[mod_python] [patch] make autoreload more useful

Martin Pool mbp at samba.org
Wed May 29 18:24:40 EST 2002


Here is a patch intended to make automatic reload work "properly" in
mod_python: if you change *any* Python source file, then all of them
will be reloaded.  

I think this basically gives the behaviour developers would
intuitively expect: you can just go ahead and edit and the server will
reload as necessary without you needing to remember to kill/restart
Apache.  So the development experience is as immediate as CGI or PHP.

You might ask why it's necessary to reload everything, and not just
the changed module.  The reason is that some other module might still
hold a reference to an object or function inside the changed module,
and that object will still refer to the old code.  

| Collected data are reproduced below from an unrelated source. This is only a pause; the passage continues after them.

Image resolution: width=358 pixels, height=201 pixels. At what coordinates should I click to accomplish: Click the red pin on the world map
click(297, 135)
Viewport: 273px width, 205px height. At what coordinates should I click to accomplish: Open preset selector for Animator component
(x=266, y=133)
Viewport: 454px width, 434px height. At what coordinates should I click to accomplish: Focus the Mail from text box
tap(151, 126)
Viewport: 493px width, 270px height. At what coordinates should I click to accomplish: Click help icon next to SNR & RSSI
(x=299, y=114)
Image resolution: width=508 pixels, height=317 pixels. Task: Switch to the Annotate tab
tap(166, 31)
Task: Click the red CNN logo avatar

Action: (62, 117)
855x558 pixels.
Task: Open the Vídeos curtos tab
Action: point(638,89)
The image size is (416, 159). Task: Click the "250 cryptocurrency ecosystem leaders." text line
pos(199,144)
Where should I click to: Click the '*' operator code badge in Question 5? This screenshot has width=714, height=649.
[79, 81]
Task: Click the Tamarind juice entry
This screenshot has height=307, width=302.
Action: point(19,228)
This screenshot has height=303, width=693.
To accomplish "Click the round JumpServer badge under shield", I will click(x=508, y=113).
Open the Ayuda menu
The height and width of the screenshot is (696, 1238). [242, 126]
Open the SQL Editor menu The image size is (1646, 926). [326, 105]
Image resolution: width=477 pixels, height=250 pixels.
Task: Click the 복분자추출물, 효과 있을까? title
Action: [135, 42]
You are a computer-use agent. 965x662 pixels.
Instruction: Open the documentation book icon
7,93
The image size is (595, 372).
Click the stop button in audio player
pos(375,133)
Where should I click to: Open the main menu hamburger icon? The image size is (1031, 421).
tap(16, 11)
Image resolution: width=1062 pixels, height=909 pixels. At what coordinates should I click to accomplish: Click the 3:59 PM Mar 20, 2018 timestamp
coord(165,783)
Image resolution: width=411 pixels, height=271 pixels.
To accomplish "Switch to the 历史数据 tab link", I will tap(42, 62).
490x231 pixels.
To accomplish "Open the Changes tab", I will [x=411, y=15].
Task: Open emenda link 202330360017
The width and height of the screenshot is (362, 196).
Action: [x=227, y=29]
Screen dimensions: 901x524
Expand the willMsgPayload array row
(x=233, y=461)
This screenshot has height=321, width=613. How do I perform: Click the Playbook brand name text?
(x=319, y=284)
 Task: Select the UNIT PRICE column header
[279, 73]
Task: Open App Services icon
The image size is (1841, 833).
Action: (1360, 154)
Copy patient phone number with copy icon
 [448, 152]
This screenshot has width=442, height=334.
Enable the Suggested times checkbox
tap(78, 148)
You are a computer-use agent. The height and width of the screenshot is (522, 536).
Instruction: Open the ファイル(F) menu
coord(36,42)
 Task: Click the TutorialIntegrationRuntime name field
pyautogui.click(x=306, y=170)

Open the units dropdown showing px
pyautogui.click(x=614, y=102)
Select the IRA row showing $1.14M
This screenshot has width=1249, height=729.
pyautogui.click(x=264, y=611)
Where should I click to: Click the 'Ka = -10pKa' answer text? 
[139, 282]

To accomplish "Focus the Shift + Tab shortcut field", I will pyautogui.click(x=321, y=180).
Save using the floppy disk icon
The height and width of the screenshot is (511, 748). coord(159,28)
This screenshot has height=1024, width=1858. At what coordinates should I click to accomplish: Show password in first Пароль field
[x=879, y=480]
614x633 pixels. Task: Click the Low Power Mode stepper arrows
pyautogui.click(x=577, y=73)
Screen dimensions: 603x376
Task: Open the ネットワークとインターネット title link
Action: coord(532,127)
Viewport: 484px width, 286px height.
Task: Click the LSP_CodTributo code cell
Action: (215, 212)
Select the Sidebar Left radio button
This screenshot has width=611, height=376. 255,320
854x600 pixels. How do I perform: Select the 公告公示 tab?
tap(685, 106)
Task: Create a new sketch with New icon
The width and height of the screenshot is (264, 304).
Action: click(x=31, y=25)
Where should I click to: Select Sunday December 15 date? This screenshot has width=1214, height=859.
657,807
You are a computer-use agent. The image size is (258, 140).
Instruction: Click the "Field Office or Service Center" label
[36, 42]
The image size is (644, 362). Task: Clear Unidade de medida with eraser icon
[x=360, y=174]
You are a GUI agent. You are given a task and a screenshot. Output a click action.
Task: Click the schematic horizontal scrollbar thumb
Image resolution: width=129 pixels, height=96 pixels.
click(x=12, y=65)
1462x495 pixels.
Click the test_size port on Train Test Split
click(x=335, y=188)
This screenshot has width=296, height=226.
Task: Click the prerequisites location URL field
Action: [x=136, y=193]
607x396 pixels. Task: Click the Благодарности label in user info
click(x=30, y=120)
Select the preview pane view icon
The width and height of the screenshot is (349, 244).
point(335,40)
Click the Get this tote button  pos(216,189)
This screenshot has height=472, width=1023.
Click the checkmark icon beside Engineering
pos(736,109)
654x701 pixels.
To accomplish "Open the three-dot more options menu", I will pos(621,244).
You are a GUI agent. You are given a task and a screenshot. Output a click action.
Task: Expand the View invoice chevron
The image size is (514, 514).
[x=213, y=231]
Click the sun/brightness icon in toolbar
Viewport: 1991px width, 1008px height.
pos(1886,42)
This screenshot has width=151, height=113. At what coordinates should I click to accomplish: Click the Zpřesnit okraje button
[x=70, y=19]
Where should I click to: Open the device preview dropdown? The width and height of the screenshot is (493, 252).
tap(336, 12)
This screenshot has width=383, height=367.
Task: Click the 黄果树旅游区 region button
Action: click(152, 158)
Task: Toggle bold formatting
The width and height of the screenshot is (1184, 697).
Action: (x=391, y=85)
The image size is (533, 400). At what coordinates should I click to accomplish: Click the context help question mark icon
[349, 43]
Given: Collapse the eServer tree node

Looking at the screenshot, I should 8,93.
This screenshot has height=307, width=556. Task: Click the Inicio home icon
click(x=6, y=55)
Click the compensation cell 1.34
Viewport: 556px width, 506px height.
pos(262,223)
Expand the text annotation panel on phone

Indeed this will still be a problem if you put a reference to your
code into sys, or one of the other modules that is not reloaded.  I
can't see a clean way to handle that without restarting the whole
interpreter, but I suspect it's a not a very common case.

Of course stat()ing every loaded python file on every mod_python
request has a small performance hit, but I don't think it will be a
problem during development, and the whole thing should be turned off
in production.

I owe a debt to the PyUnit developers for documenting their solution
and therefore saving me a couple of false starts.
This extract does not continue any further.